Liberty Alliance’s Sullivan, who is also vice president of Oracle Identity Management, says it’s only a matter of time before social networking sites offer tiers of identification assurance, which could be used to confirm a minor’s identity. For example, if a 14 year old wanted to sign up on MySpace without a parents’ permission they would be placed on the lowest ID tier. “They would be put into a question mark bucket,” Sullivan says.
But if one parent went online and confirmed his child’s identity they would be raised up a tier. If both parents did it they would go up two tiers. The parents would be authenticated through public records and online databases.
Eventually there would be a fourth tier as well. A minor would physically go to a trusted source with documents that prove their age and identity. These identity assurance sources don’t exist, but it’s something the Liberty Alliance is working toward, Sullivan says.
Already authenticated?
But what about those individuals who want to remain anonymous online? They’re not pedophiles or out to harm anyone, but they just don’t want their true identity revealed.
“There are some social networking sites where people want to be associated with the real world identity and others where they don’t,” Allan says. “If the folks running MySpace and Facebook insist on some level of identity proofing, it might discourage people from joining.
“The needs here vary and I don’t think it’s clear cut that social networking sites have to have the same level of authentication and identity proofing as financial services sites.”
For social sites there doesn’t have to be a strong link to the real-world identity, Allan says. “If you’re trying to prevent something obscene from being posted there is recourse through the usual channels like finding their IP address,” he says. “For the majority of reasonably well-behaved people it’s not so important.”

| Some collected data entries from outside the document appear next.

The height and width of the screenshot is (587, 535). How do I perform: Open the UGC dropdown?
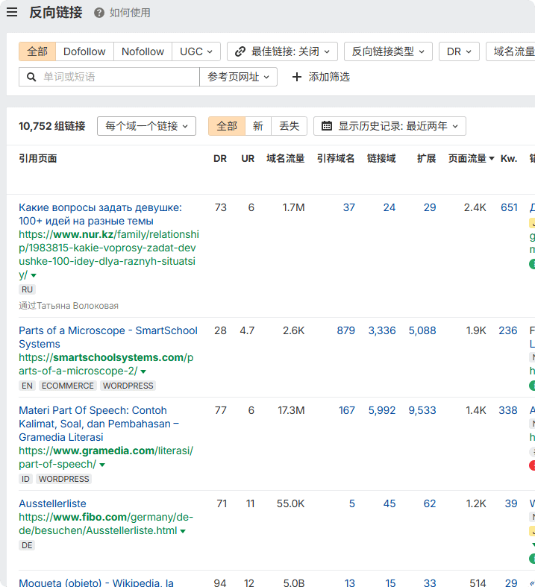click(x=196, y=51)
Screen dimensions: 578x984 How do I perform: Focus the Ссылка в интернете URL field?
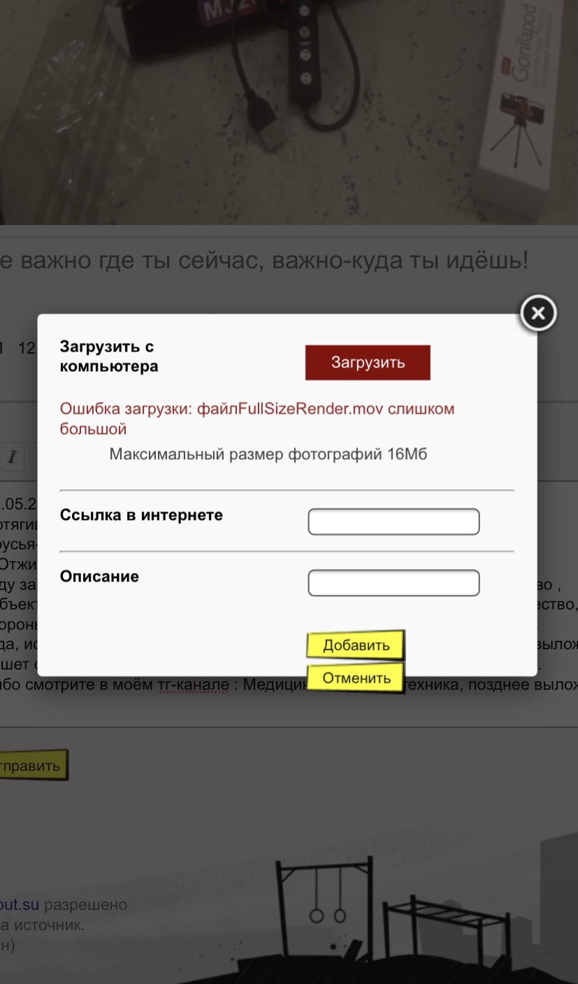click(x=393, y=522)
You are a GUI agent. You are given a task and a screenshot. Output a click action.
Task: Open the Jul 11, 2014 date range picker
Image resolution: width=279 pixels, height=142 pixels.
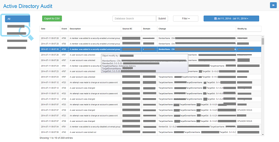231,18
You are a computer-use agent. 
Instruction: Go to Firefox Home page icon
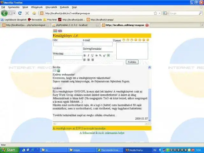(x=34, y=13)
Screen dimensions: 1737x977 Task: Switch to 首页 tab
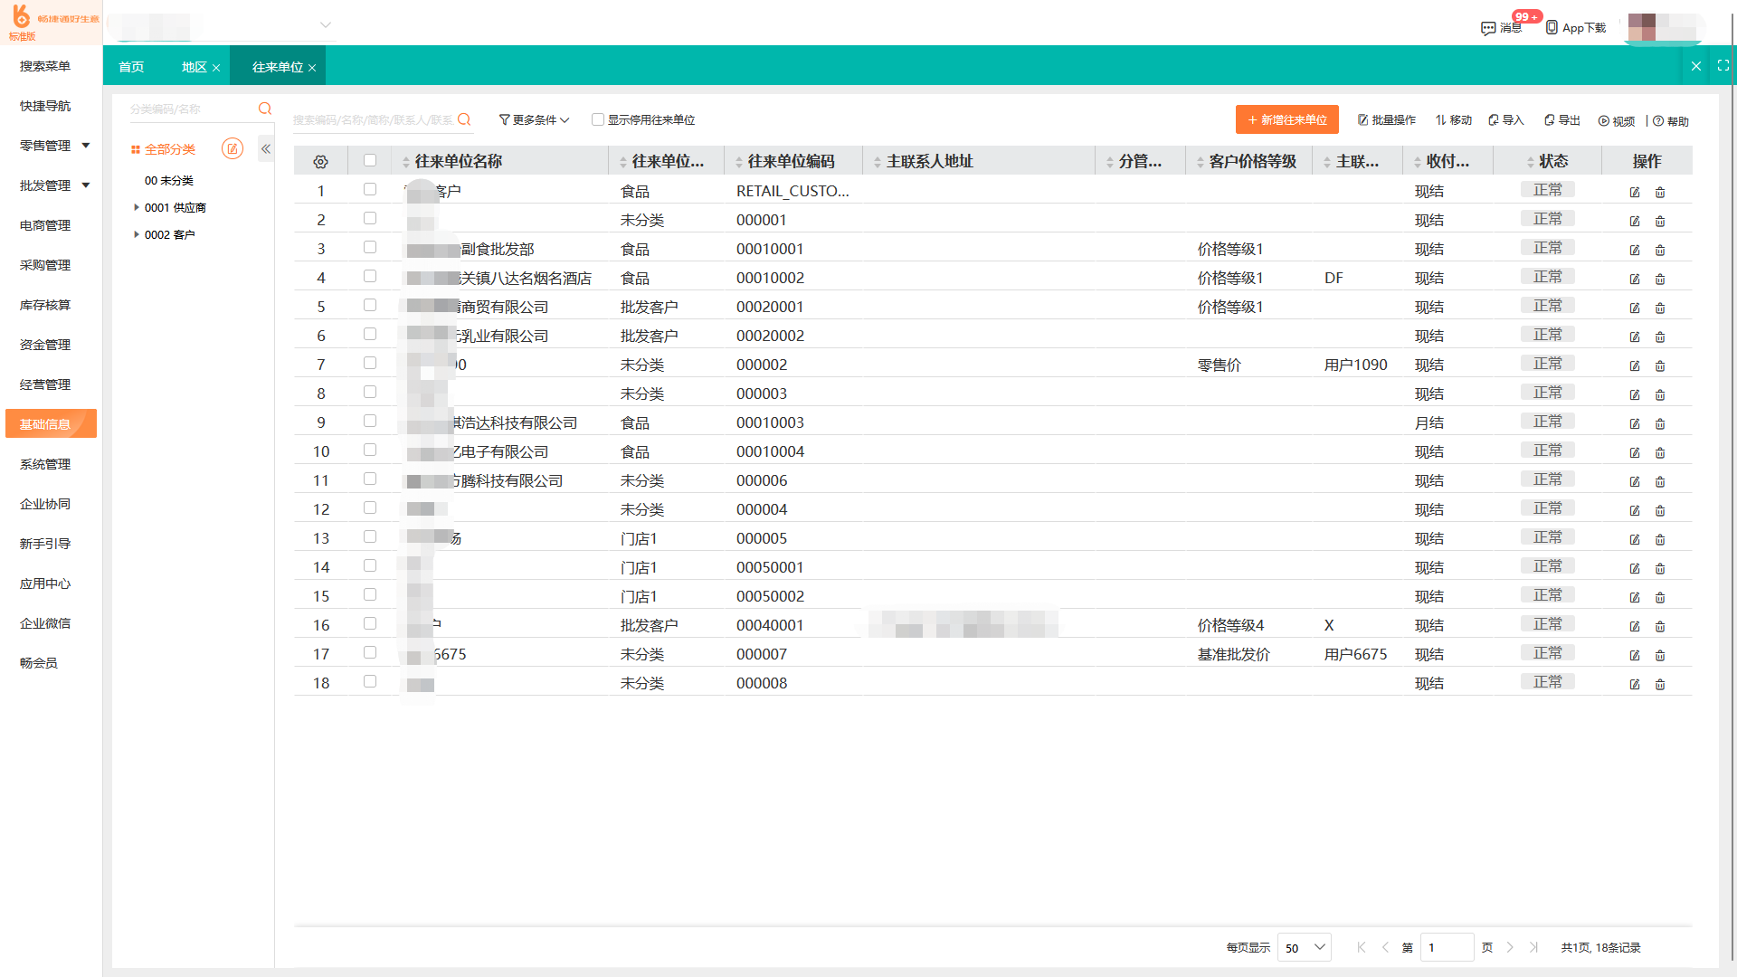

For sites where reputation might hold a bit more importance, such as LinkedIn, there is a type of hierarchical identity proofing that exists on the sites, Allan says. “The network is part of the identity verification,” he says. “Once you get a certain number of people it establishes you and is a way of acknowledging your identity. Depending on the rigor people are looking for that network might be enough to confirm a person’s identity, but other times you might need something else that can be verified.”